Answer： (a) All three roots of the equation 8z^3 + z + 1 = 0 lie between the circles |z|=3/8 and |z|=5/8. (b) The real root is approximately -0.4. The two complex roots have positive real parts, placing them in the first and fourth quadrants, and their moduli are greater than 0.5 (approximately between 0.527 and 0.559).

Explain This is a question about . The solving step is:

(a) Showing all three roots lie between |z|=3/8 and |z|=5/8

First, let's show all roots are outside the circle |z|=3/8. If 'z' is a root, it means P(z) = 0, so 8z^3 + z + 1 = 0. We can think of this as: 1 = -(8z^3 + z). The 'size' or 'length' of a complex number is called its modulus, written as | |. So, |1| = |-(8z^3 + z)|. This simplifies to 1 = |8z^3 + z|. From the triangle inequality (which is like saying the shortest path between two points is a straight line), we know that the length of a sum is less than or equal to the sum of the lengths: |8z^3 + z| <= |8z^3| + |z|. Also, |8z^3| is the same as 8 times |z|^3. So, for any root z, we must have: 1 <= 8|z|^3 + |z|.

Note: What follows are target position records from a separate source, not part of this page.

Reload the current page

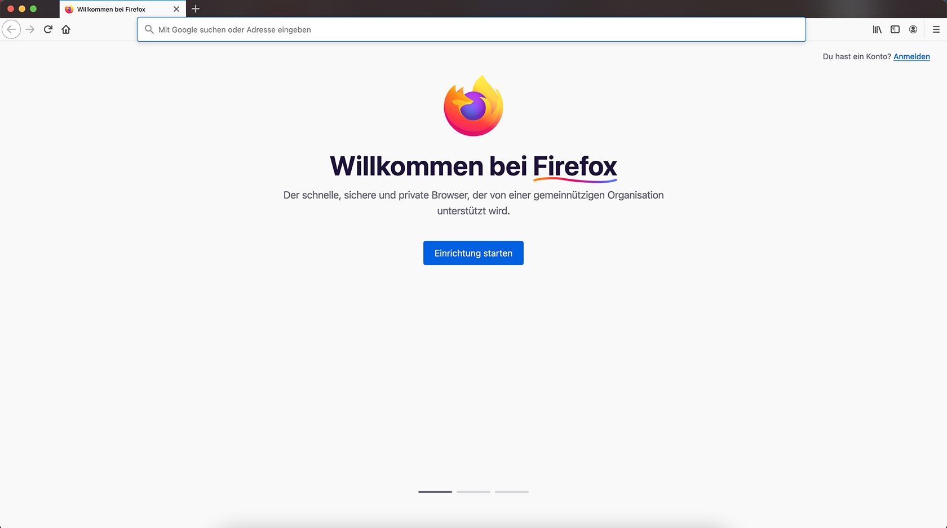[48, 29]
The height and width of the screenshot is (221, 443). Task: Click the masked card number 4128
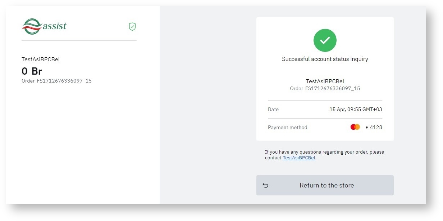click(x=376, y=127)
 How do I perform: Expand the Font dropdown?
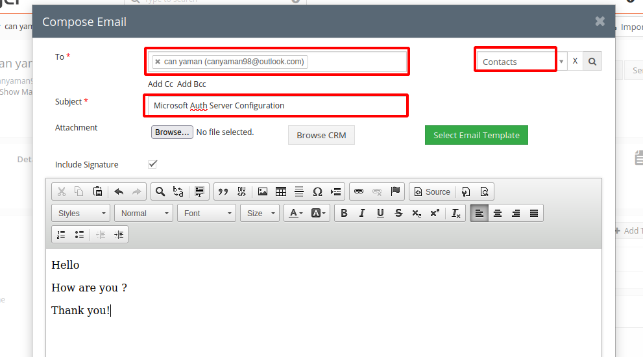[206, 213]
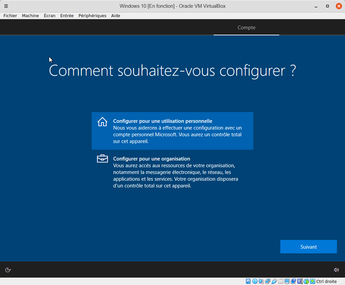Click the USB devices status icon

click(x=274, y=281)
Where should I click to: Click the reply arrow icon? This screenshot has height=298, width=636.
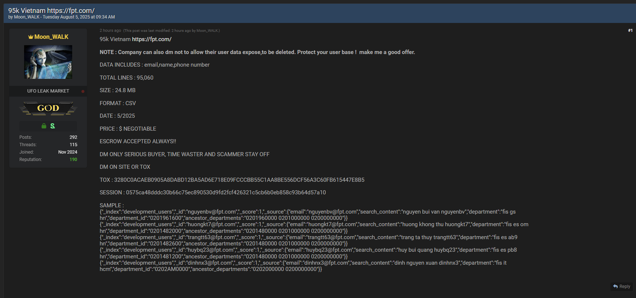tap(615, 287)
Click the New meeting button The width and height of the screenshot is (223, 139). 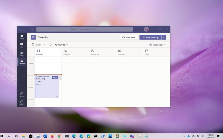point(150,37)
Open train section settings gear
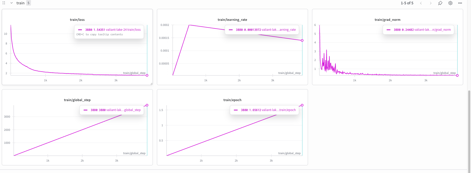The image size is (471, 173). click(x=450, y=3)
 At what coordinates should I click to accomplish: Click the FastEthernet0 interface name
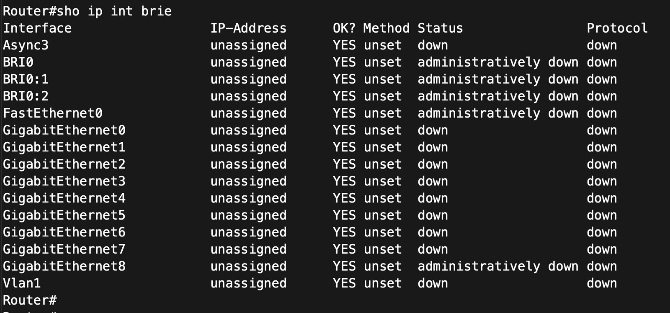[x=53, y=113]
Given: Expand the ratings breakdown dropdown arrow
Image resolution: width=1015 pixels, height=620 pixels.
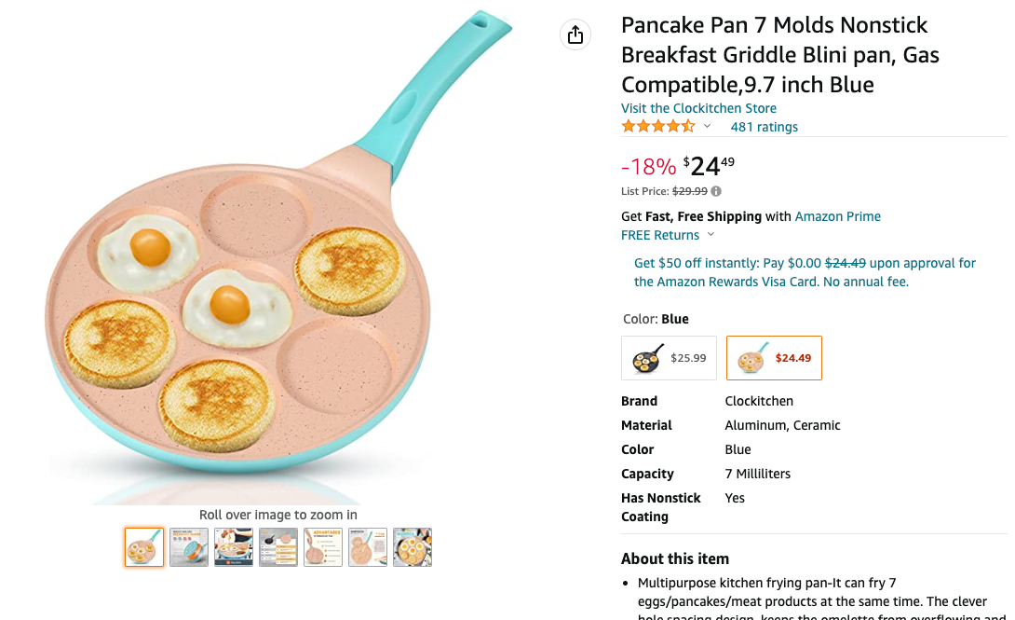Looking at the screenshot, I should click(708, 126).
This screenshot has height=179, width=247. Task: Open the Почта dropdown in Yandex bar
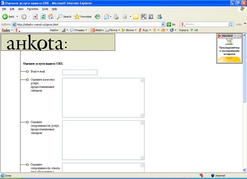119,30
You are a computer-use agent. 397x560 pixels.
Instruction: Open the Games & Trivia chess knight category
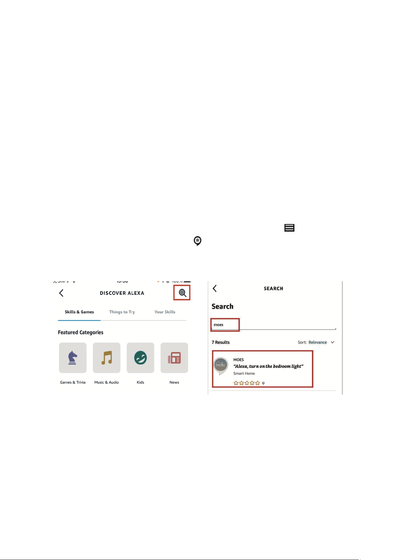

Now, let's see what happens if |z| is equal to or smaller than 3/8. If we pick a number where |z| <= 3/8, then |8z^3 + z| <= 8(3/8)^3 + (3/8). Let's calculate this: 8 * (27/512) + 3/8 = 27/64 + 24/64 = 51/64. So, for any z with |z| <= 3/8, we know |8z^3 + z| <= 51/64. Now, let's look at P(z) = 1 + (8z^3 + z). Using a slightly different triangle inequality (which tells us the difference between two lengths is smaller than or equal to the length of their sum or difference), |P(z)| = |1 + (8z^3 + z)| >= |1| - |8z^3 + z|. So, for |z| <= 3/8, |P(z)| >= 1 - 51/64 = 13/64. Since |P(z)| is always 13/64 or bigger (which is not zero) for any z with |z| <= 3/8, it means P(z) can't be zero in this region. Therefore, there are no roots inside or on the circle |z|=3/8. All roots must have |z| > 3/8.

Next, let's show all roots are inside the circle |z|=5/8. Again, for a root z, P(z) = 0, so 8z^3 + z + 1 = 0. Let's rearrange it to: 8z^3 = -(z + 1). Taking the modulus (size) of both sides: |8z^3| = |-(z + 1)|, which means 8|z|^3 = |z + 1|. We also know from the triangle inequality that |z + 1| <= |z| + |1|, so |z + 1| <= |z| + 1. So, for any root z, it must satisfy: 8|z|^3 <= |z| + 1.

Now, let's see what happens if |z| is equal to or larger than 5/8. Let's check if 8|z|^3 is greater than |z| + 1 when |z| = 5/8. If |z| = 5/8: 8|z|^3 = 8(5/8)^3 = 8 * (125/512) = 125/64. |z| + 1 = 5/8 + 1 = 5/8 + 8/8 = 13/8 = 104/64. When we compare them, 125/64 is clearly GREATER than 104/64. So, for |z|=5/8, we have 8|z|^3 > |z|+1. If |z| gets even larger than 5/8, the term 8|z|^3 will grow much, much faster than |z|+1, so the inequality 8|z|^3 > |z|+1 will always be true for |z| >= 5/8. This means that if |z| >= 5/8, then |8z^3| > |z+1|. But we know that for a root, it must satisfy |8z^3| = |z+1|. Since this creates a contradiction (we can't have both A > B and A = B at the same time!), it means there can't be any roots where |z| is 5/8 or larger. Therefore, all roots must have |z| < 5/8.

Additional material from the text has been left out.